▸ Text section:
* * *

# bears bears bears



## q2xlbowhunter (Dec 28, 2004)

great looking bears Nigel we are leaving Sunday to go up and give it a try. We are gonna try Elliot lake area. 

Chris.


----------



## Rampant (May 3, 2005)

Thanks Chris, and good luck... shoot straight!


----------



## Flipper T (May 10, 2005)

Nice bears Nigel. This is Shane(shot with you at nationals) our bear season opens monday, sites are getting hammered, hopefully have a pic up modnay night.


----------



## Fulldraw1982 (Nov 25, 2005)

Those are some beautiful Bears! Thanks for sharing the pics:darkbeer:


----------



## Rampant (May 3, 2005)

thanks guys! Hi Shane... good luck with your hunt... post pics!

Fulldraw: sent you a PM


----------



## Fulldraw1982 (Nov 25, 2005)

Got it Nigel! Thanks! Cruised the website, looks like a beautiful place! I have to start my passport renewal paperwork if I want to get up there.


----------



## pintojk (Jan 31, 2003)

*congrats, nice bears there Rampant .....*

and it looks like you all had a great time 

PintoJK


----------



## jay22 (Mar 2, 2005)

The guy on the right looks like Rocky Crawford is it ? Nice bears by the way


----------



## 3D-GURU (Apr 1, 2003)

*Not Rocky*

Jay;

That is not Rocky. I don't know who he is, but I can say for sure it isn't Rocky.

Rob


----------



## Rampant (May 3, 2005)

jay22 said:


> The guy on the right looks like Rocky Crawford is it ? Nice bears by the way


Thanks Jay... On the right we have Larry Dorman, lodge owner and accomplished orator. On the left is Bernard Lennon, videographer and big giant lummox. In the middle is Rampant, video/camera, pain in the butt know-it-all and apprentice baiter. Missing from picture is Fred Law, master baiter.


----------



## 3DMARK (Mar 26, 2007)

Sorry can't help myself...

How come Fred the "Master Baiter" wasn't available for photo's ? :wink:


Nice bears..........


----------



## Rampant (May 3, 2005)

3DMARK said:


> Sorry can't help myself...
> 
> How come Fred the "Master Baiter" wasn't available for photo's ? :wink:
> 
> ...


Fred's holding out for a 600+ pounder, and only hunters with bears were allowed in the pic. Besides, someone had to take the picture, right?

As Fred would say, "Yes, Grasshopper."


----------



## ONT-archer-ARIO (Dec 29, 2005)

nice bears buddy.


----------

* * *

Records from a data collection:
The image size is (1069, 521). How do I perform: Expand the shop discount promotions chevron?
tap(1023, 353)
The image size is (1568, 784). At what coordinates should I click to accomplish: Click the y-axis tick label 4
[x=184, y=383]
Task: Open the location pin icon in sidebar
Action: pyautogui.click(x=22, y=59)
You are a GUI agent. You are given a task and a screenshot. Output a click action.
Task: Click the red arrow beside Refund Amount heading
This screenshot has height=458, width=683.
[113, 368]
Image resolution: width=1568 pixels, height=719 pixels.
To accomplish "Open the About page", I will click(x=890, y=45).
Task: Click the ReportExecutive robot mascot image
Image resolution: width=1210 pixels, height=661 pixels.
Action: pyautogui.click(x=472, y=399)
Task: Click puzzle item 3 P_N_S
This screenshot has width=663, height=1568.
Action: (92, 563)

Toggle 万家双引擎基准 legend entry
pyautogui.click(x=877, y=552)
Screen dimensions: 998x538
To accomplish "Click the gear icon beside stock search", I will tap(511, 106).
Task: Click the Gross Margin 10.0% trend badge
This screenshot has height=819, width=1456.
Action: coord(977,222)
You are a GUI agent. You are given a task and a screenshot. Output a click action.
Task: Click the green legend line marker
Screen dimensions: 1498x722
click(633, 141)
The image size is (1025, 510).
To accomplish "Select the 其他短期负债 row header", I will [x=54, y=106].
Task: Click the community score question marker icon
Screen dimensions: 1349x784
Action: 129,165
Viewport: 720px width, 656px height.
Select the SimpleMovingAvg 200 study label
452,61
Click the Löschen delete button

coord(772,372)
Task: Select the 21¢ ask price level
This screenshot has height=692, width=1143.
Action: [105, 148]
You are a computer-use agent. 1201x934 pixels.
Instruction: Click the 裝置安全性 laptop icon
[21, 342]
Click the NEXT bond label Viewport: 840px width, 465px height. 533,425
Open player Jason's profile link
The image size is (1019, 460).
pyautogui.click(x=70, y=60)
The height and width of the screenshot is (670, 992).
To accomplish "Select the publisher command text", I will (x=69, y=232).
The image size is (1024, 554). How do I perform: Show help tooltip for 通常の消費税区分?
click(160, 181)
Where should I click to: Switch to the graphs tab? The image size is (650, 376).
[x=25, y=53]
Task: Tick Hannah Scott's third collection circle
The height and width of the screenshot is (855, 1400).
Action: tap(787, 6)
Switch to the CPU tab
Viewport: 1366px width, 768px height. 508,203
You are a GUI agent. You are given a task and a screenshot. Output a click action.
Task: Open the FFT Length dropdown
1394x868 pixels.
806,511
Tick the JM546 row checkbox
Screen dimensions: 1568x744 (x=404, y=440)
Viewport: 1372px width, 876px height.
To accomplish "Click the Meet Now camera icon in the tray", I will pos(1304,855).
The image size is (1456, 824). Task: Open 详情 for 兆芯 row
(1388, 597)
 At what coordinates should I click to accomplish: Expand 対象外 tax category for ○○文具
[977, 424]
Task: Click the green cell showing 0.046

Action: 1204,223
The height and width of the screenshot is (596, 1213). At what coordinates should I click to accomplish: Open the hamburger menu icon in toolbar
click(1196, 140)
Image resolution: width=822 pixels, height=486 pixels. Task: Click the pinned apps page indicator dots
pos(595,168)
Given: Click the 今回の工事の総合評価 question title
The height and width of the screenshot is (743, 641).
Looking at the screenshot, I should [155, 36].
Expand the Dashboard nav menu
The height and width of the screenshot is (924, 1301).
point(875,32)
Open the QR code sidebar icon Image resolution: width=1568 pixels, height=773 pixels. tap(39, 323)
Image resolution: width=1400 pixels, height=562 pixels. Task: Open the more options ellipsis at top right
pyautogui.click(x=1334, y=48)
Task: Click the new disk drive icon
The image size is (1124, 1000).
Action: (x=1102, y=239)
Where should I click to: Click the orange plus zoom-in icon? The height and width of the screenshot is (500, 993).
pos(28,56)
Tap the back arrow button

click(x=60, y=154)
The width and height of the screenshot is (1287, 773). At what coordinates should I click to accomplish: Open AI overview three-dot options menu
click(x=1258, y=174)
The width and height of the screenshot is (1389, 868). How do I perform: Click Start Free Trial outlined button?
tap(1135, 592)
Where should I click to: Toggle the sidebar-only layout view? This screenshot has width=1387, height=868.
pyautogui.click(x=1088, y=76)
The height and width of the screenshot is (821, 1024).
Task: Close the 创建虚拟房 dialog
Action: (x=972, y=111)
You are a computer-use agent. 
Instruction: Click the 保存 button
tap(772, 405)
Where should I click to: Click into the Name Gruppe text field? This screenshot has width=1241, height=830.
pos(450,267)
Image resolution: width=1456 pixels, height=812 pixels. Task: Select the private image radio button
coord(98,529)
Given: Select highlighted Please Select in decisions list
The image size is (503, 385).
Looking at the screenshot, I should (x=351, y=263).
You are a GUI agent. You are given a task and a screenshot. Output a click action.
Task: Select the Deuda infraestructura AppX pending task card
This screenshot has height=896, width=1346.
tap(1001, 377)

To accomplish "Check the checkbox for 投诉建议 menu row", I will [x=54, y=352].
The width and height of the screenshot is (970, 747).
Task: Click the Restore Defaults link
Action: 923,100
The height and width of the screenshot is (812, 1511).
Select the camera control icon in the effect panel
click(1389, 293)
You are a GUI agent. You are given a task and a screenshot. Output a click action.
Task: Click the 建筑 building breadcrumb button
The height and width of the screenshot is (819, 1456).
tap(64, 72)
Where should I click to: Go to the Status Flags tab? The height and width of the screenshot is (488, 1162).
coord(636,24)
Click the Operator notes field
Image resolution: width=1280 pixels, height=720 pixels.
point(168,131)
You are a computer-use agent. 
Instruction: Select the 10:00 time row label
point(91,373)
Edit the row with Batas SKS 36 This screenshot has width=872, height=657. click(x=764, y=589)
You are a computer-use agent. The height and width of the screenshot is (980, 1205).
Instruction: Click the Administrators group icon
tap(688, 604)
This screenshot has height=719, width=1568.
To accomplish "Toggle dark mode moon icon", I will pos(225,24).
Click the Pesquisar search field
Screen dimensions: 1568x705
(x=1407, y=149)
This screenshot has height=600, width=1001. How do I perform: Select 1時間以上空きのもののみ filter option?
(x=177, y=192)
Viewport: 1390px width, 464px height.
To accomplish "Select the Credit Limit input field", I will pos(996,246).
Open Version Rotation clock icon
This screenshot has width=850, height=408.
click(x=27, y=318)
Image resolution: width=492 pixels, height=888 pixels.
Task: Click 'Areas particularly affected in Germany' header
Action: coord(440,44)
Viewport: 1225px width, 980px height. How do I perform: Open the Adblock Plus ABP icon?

* * *

▸ Complete the following:
A: Using the bear hunting thread, mark each statement yes or no and back each verdict with the exact words that settle it: (i) Chris planned to try the Elliot Lake area; (ii) the man on the right in the picture is Rocky Crawford; (iii) Fred Law appears in the picture.
B: According to the bear hunting thread, who stands on the left in the picture?
C: Print the stretch of the bear hunting thread from "thanks guys! Hi" through "get up there.".
The records come from a different source than the bear hunting thread.

▸ Answers:
A:
(i) Yes: "We are gonna try Elliot lake area."
(ii) No: "On the right we have Larry Dorman, lodge owner and accomplished orator."
(iii) No: "Missing from picture is Fred Law, master baiter."

B: Bernard Lennon, a videographer.

C:
thanks guys! Hi Shane... good luck with your hunt... post pics!

Fulldraw: sent you a PM


----------



## Fulldraw1982 (Nov 25, 2005)

Got it Nigel! Thanks! Cruised the website, looks like a beautiful place! I have to start my passport renewal paperwork if I want to get up there.